Download Training Regulations PDF
Author :
Publisher :
Release Date :
ISBN 10 : STANFORD:36105113781202
Total Pages : 480 pages
Rating : 4.F/5 (RD: users)

Download or read book Training Regulations written by United States. War Department and published by . This book was released on with total page 480 pages. Available in PDF, EPUB and Kindle. Book excerpt:

Download Where You Work Matters PDF
Author :
Publisher : University Press of America
Release Date :
ISBN 10 : 0761834230
Total Pages : 246 pages
Rating : 4.8/5 (423 users)

Download or read book Where You Work Matters written by Joan B. Hirt and published by University Press of America. This book was released on 2006 with total page 246 pages.
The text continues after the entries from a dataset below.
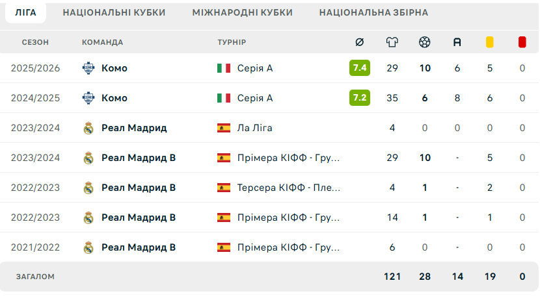Open Реал Мадрид team in 2023/2024 row

click(x=134, y=128)
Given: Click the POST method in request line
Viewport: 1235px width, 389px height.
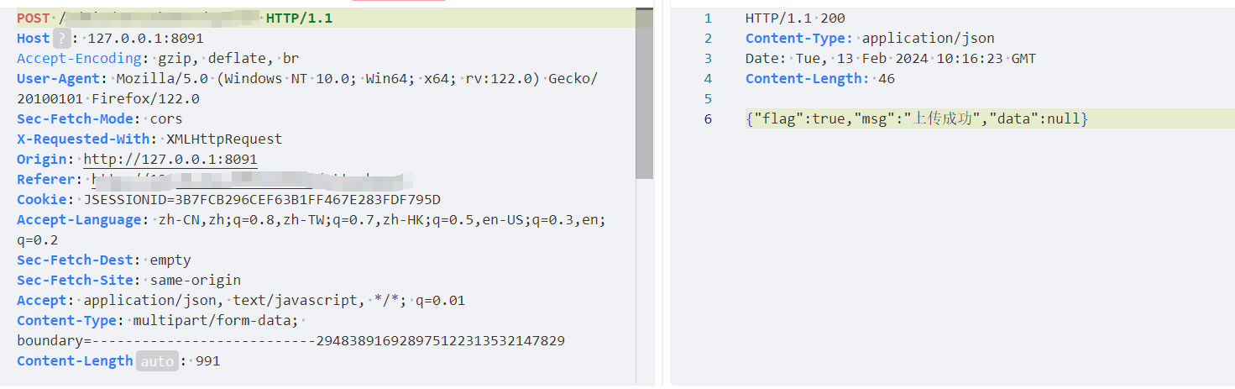Looking at the screenshot, I should pos(34,18).
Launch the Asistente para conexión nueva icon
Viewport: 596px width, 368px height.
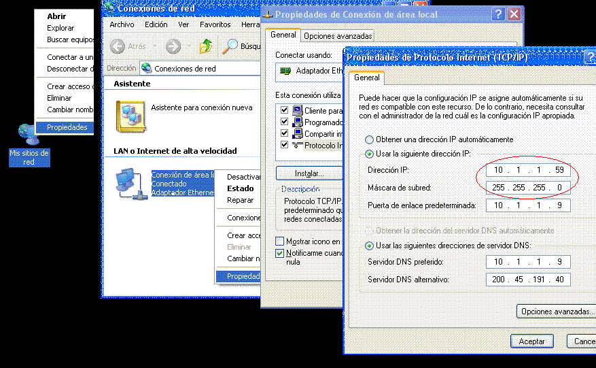coord(130,116)
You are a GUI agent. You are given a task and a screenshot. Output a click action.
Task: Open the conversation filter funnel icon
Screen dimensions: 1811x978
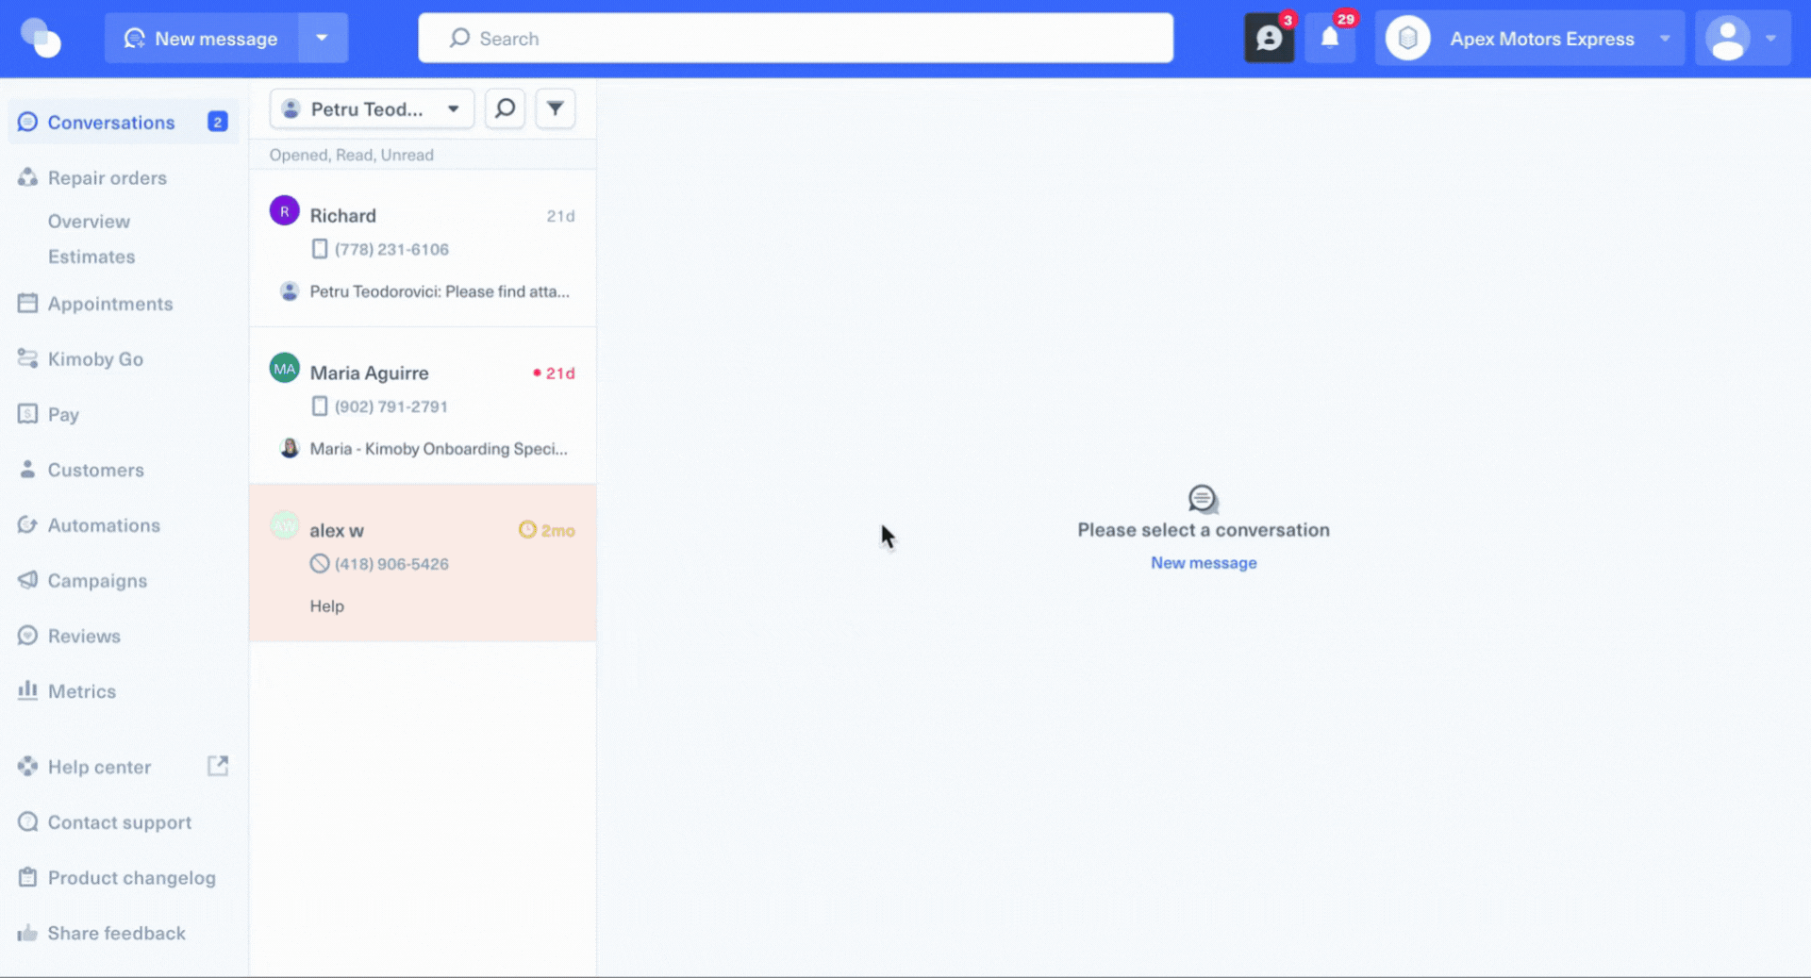[x=556, y=108]
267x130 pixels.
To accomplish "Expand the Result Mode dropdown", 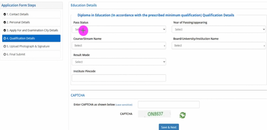I will coord(119,62).
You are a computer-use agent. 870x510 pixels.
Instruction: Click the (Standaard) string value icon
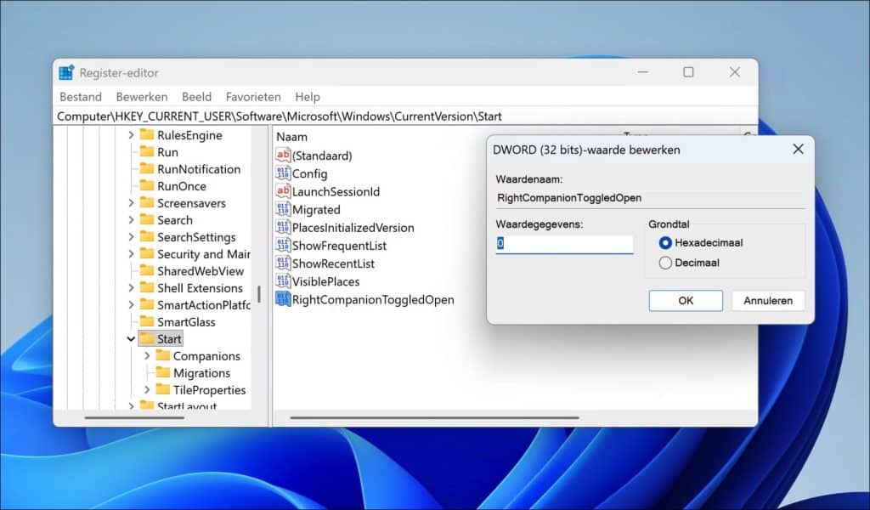[283, 156]
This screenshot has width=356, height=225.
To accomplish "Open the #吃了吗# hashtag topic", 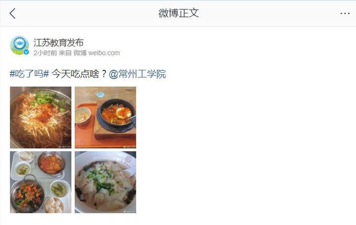I will coord(30,74).
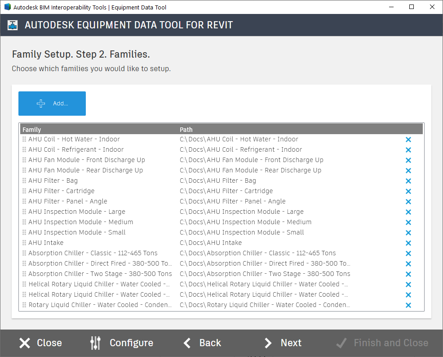443x357 pixels.
Task: Click the chevron arrow on the Next control
Action: (x=268, y=343)
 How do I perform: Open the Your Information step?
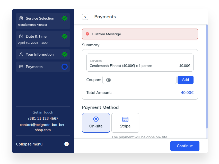click(40, 54)
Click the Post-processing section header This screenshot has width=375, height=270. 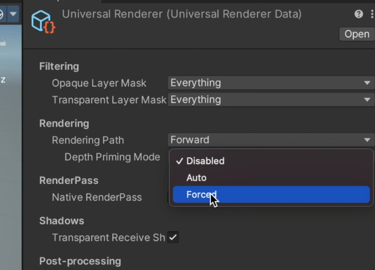pos(80,261)
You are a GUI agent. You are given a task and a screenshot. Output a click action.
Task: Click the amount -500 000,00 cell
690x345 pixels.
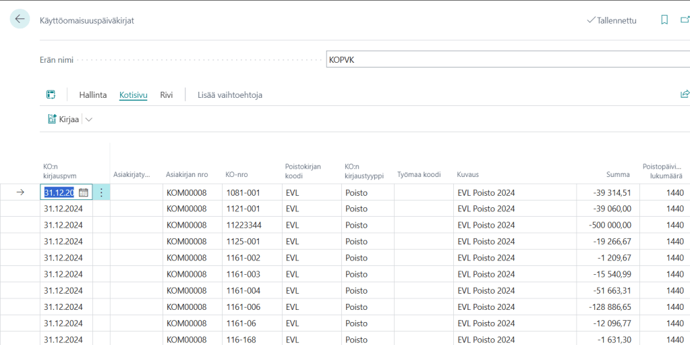click(608, 225)
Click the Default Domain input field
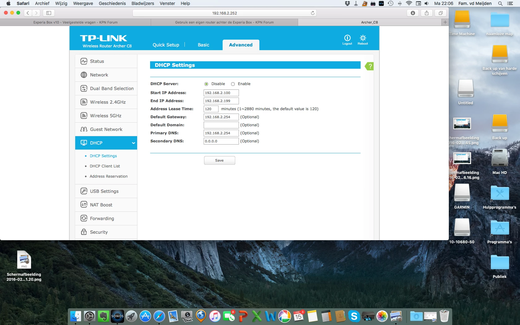This screenshot has width=520, height=325. pyautogui.click(x=221, y=125)
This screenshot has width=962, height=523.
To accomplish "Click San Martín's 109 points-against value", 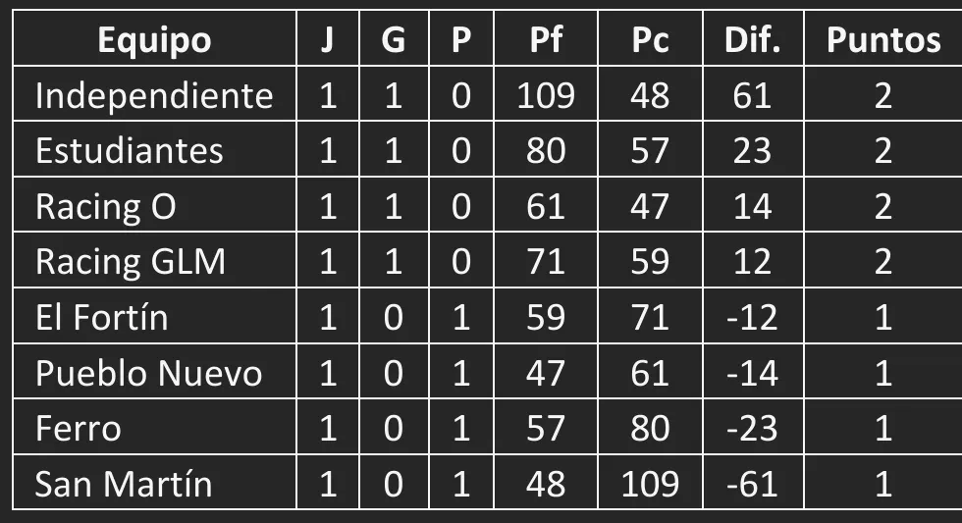I will coord(650,485).
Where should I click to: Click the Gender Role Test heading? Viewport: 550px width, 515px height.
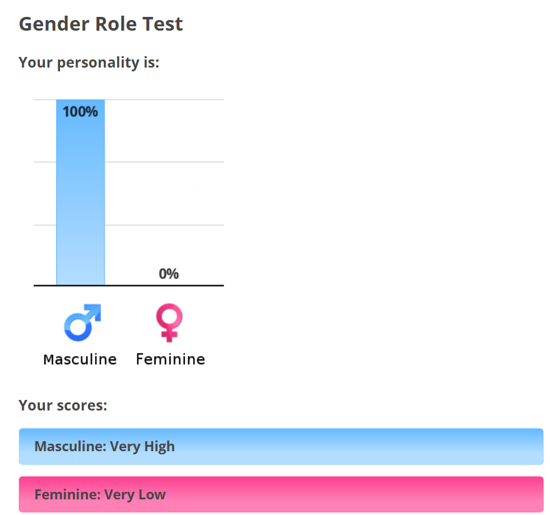pos(101,24)
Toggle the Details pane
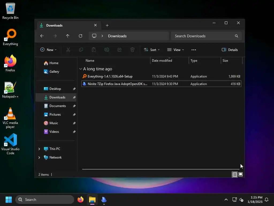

Available in PDF, EPUB and Kindle. Book excerpt: This volume challenges the widely held assumption that the professional practice of student affairs administration transcends the influence of organizational culture. Based on data and commentaries from more than 1,100 practitioners, this book describes how the experience of student affairs administrators varies by institutional type. The findings paint a multifaceted and integrated portrait of the profession. For instance, the standard bearers at liberal art colleges share as much in common with the generalists at comprehensive institutions as they do with the interpreters at religiously affiliated campuses. The specialists at research universities are juxtaposed against the producers at community colleges, however they have closer ties to the change agents at Hispanic-serving institutions. The work of the guardians at historically Black colleges and universities is linked to practice at both liberal arts and community colleges. Where You Work Matters offers current and future administrators a greater appreciation for the vibrancy and complexity of the student affairs profession.